Many were stupefied that Pelosi decided to stay on as Democratic leader after the 2010 tidal wave that washed Democrats from their comfortable House majority. Nearly every House Democrat that lost that year – 52, hailed from districts that were moderate. But there are signs that the caucus is growing restless. In last November’s leadership elections, 64 House members opted to replace her.
Now Pelosi of late has become, if not detached from reality – then somewhat arrogant. She has resisted in the past admitting that she is the problem at this point. She has argued that her fate is determined by her fellow House members and that, so far at least, they have voted to keep her by resounding margins. That’s why it needs to fall on her close friends- people like Nita Lowey, Rosa DeLauro and Jan Schakowsky need to talk to her because that’s what friends do (well, maybe not Schakowsky: she’s detached from reality also because she holds a grudge against Steny Hoyer for being a moderate 30 years ago when he had a competitive district- but guess what Jan, Hoyer wouldn’t be replacing Pelosi anyway). It would literally be too late for Pelosi to announce her departure the day after the election. She is the boogeyman in a number of swing districts in which her presence might only cost Democrats a handful of seats, but for Democrats, those seats could easily stand between the majority and the minority. She should step down as Leear in the next couple of months, perhaps by the end of the 2017 legislative year.

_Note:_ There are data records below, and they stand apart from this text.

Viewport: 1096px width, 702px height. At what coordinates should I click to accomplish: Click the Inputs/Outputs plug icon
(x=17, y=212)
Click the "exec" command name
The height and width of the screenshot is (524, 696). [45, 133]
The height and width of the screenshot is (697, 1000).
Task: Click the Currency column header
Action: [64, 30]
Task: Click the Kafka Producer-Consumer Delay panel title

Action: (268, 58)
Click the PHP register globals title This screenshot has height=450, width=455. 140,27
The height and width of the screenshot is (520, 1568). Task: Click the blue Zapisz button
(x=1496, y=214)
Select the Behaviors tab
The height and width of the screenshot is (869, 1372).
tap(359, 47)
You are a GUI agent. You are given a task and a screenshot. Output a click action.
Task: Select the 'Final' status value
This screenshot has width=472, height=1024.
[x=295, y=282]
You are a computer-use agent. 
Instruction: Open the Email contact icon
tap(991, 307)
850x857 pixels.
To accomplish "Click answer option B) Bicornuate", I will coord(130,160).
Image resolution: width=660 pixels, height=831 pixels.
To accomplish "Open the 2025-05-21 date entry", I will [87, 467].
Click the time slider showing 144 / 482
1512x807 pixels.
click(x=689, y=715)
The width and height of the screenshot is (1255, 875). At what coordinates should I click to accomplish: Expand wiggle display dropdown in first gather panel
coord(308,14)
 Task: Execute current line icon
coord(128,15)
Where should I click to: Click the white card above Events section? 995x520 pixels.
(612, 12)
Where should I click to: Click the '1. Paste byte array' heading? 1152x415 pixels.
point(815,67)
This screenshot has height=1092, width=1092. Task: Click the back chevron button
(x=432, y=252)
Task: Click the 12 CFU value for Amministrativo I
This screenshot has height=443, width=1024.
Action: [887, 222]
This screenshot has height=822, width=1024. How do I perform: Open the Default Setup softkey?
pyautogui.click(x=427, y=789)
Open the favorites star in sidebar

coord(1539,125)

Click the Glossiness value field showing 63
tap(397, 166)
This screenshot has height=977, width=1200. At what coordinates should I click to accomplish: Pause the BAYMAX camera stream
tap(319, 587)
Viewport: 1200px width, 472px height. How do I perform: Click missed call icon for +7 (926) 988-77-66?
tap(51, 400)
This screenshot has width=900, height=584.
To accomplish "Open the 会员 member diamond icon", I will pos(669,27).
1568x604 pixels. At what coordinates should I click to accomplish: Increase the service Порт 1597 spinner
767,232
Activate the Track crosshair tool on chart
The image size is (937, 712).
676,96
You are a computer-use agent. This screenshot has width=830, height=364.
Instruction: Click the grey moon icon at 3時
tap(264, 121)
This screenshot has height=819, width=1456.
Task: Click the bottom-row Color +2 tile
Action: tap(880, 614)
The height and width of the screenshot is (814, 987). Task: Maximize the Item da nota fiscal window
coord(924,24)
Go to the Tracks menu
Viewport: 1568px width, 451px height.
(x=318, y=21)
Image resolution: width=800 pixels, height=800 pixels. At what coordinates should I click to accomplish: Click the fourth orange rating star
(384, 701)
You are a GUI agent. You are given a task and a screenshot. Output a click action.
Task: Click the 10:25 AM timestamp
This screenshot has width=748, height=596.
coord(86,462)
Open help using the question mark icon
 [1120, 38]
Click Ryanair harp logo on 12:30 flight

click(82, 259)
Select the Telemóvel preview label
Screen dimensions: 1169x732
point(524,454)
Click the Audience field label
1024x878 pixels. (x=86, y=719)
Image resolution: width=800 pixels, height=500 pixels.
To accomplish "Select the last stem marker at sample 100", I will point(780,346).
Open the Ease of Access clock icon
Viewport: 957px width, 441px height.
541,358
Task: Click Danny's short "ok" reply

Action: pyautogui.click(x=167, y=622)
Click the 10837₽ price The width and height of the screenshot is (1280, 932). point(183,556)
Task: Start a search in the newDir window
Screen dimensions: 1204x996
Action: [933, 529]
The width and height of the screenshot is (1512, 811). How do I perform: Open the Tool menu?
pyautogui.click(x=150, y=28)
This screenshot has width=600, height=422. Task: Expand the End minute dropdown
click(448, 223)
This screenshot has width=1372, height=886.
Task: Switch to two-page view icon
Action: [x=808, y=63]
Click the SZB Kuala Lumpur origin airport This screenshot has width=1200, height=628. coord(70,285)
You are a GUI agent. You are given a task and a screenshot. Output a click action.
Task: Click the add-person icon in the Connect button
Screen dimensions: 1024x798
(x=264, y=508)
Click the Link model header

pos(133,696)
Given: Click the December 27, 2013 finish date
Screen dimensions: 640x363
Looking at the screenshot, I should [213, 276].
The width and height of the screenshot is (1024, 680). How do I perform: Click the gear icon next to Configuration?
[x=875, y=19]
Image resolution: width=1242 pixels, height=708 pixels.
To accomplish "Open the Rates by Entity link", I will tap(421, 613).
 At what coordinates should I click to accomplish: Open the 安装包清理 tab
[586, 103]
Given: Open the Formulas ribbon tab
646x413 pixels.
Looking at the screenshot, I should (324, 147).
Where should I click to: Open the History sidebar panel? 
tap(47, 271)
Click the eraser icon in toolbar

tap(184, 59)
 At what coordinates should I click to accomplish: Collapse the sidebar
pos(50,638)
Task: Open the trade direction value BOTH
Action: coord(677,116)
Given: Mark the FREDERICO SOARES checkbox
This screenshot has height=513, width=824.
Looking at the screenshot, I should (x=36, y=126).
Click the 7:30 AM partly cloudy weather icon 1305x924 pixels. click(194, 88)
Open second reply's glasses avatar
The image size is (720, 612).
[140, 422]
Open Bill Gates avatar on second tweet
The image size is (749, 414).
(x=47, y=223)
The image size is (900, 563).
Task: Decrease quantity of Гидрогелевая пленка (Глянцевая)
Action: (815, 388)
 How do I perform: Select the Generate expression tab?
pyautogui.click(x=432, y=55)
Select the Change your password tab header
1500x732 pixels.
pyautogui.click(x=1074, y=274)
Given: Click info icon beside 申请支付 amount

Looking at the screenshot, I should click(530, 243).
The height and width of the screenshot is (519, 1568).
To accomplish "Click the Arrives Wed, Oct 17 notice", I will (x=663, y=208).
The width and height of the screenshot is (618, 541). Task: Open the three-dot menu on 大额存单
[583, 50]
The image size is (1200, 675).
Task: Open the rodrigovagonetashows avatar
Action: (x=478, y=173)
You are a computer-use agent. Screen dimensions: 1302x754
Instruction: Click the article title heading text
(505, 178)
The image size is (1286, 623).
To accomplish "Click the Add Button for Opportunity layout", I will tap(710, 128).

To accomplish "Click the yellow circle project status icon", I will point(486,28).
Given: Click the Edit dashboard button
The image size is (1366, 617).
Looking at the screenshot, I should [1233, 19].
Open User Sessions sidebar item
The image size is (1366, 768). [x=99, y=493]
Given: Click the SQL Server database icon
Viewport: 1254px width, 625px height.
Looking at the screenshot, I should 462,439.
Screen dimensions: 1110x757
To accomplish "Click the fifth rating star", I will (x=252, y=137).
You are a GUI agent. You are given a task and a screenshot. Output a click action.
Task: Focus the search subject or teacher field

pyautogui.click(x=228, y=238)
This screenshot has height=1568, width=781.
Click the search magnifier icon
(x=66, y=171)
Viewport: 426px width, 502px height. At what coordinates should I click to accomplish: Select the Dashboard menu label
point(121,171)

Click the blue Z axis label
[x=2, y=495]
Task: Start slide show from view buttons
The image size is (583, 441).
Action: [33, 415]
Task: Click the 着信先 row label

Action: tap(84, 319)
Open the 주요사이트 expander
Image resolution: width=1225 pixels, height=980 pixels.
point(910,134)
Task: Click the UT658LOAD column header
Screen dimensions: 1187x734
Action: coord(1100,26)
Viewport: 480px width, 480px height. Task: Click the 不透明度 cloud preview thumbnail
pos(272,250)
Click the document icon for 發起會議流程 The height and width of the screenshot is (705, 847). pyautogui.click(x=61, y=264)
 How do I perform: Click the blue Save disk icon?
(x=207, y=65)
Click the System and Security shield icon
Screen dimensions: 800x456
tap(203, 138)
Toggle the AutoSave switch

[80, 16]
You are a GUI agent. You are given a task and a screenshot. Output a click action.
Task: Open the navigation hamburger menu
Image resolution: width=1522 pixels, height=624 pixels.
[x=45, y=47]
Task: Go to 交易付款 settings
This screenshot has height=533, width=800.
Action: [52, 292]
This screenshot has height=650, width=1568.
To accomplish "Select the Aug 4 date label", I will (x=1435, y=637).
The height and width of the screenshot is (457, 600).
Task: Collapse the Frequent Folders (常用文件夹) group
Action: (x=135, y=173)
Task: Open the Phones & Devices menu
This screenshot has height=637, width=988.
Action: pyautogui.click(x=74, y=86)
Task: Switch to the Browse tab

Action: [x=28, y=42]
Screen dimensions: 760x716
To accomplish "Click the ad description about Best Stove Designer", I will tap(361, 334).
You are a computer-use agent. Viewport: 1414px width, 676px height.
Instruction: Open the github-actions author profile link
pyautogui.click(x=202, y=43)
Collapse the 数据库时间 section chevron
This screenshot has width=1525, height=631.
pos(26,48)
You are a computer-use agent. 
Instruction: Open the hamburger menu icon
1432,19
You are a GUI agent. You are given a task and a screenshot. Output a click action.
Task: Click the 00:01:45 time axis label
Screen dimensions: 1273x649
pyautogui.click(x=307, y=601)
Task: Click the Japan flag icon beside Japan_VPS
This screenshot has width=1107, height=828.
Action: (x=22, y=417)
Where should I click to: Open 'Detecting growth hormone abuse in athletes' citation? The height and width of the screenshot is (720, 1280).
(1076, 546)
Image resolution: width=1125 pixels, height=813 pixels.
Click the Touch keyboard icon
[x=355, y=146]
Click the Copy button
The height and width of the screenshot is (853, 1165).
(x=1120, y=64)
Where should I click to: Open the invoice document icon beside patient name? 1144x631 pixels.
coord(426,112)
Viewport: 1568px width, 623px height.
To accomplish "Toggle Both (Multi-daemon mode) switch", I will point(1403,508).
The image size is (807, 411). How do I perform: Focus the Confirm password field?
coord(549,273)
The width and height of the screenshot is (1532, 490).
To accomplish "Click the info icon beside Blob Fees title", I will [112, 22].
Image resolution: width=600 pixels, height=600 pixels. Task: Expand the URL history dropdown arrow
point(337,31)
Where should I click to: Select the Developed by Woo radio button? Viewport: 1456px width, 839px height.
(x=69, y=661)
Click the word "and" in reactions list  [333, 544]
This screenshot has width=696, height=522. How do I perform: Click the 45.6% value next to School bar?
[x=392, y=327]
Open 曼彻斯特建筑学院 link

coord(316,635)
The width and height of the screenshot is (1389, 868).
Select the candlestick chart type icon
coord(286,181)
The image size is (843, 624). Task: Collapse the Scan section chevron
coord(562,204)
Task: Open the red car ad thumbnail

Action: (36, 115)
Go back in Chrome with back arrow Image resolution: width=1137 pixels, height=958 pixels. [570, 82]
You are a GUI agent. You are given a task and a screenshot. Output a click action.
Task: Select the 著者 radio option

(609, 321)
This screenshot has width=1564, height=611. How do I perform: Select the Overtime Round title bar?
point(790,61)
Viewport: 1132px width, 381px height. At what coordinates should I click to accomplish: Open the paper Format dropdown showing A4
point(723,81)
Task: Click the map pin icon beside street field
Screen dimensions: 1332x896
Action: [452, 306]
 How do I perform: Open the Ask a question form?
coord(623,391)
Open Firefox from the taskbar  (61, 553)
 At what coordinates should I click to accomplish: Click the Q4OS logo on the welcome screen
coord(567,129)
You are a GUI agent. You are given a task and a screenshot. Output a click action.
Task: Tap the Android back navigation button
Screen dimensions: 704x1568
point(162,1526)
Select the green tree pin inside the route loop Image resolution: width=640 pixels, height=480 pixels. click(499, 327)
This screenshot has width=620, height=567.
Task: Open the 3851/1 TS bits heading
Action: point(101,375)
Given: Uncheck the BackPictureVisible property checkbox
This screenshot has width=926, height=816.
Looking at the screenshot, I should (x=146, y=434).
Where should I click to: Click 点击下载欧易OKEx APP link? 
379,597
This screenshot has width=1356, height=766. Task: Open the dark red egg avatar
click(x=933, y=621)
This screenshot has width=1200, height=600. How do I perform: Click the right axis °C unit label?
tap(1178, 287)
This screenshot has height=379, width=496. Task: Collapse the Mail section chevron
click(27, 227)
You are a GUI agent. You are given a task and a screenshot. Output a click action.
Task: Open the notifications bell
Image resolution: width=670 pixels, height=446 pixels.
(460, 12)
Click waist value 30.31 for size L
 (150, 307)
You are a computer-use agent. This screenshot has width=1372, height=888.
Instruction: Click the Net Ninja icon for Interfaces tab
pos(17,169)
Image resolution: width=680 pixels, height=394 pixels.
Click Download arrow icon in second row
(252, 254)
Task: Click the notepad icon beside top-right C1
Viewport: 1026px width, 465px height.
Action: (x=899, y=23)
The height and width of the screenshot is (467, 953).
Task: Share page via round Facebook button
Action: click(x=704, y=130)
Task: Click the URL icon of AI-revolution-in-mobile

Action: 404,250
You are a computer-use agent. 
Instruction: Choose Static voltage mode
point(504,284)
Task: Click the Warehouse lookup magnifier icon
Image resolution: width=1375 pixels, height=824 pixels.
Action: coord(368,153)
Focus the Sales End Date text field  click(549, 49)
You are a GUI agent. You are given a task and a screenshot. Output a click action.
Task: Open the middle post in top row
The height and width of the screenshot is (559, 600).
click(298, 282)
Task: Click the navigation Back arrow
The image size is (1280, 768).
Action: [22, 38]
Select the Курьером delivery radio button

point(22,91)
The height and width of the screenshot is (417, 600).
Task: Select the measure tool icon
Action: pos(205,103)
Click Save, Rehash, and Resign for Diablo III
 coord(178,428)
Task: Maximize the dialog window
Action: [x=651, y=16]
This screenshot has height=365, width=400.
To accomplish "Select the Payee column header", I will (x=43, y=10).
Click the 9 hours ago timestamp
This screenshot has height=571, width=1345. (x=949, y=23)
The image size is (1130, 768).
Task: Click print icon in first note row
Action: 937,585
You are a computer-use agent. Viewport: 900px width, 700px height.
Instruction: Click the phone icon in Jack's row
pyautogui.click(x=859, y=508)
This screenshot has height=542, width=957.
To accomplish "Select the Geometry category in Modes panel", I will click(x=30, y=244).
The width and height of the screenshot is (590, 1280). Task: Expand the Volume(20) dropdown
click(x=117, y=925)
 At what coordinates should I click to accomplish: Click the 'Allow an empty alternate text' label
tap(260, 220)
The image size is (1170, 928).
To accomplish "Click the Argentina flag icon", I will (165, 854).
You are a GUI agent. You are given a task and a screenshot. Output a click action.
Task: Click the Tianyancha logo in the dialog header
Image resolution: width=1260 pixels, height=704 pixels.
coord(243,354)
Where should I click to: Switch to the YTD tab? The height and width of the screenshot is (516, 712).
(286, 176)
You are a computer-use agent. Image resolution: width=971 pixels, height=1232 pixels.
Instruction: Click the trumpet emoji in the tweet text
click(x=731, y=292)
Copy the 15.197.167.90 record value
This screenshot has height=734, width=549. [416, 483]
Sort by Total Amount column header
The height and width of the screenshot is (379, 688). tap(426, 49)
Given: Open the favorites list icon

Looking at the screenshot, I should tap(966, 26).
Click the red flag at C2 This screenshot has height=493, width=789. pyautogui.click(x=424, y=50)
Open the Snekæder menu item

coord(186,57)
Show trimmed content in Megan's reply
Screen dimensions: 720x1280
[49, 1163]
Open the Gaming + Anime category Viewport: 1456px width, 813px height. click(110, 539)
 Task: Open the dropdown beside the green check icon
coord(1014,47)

Now some say that whomever the Democrats tap as their House leader will have Pelosi problems – that he/she won’t play in parts of the country similar to Georgia’s Sixth District and that may in time prove to be the case. But few other members – whether it be Joe Crowley, John Larson, Adam Schiff, whomever, are as defined as the current leader and for voters in middle-America, that makes all the difference in the world.
Nancy Pelosi’s effectiveness in her time as Speaker is unquestionable. By resisting any moves to leave, Pelosi is being short-sighted, stubborn and frankly selfish of anyone’s ambitions but her own.
Incientally, a second Congressional election was held in South Carolina’s Fifth Congressional District that Mick Mulvaney had vacated to become Trump’s Director of Management and Budget. Republican Ralph Norman had been heavily favored to defeat Archie Parnell but, in a low turnout election, he held him off by a bare 51-48% margin. Some may be tempted to point fingers at national Democrats who gave Parnell little assistance but, had they done so, Republicans would have mobilized their base as they did in Georgia. In other words, they would have pulled the Pelosi card.That said, the only way for Parnell to have won would be have performed an upset hence the very definition of the term.
In closing, to paraphrase a prominent Republican member of the House Judiciary Committee who had defended President Nixon until it became impossible to do so, I have concluded that the magnificent career of Nancy Pelosi, at least at the leadership level, should be terminated involuntarily.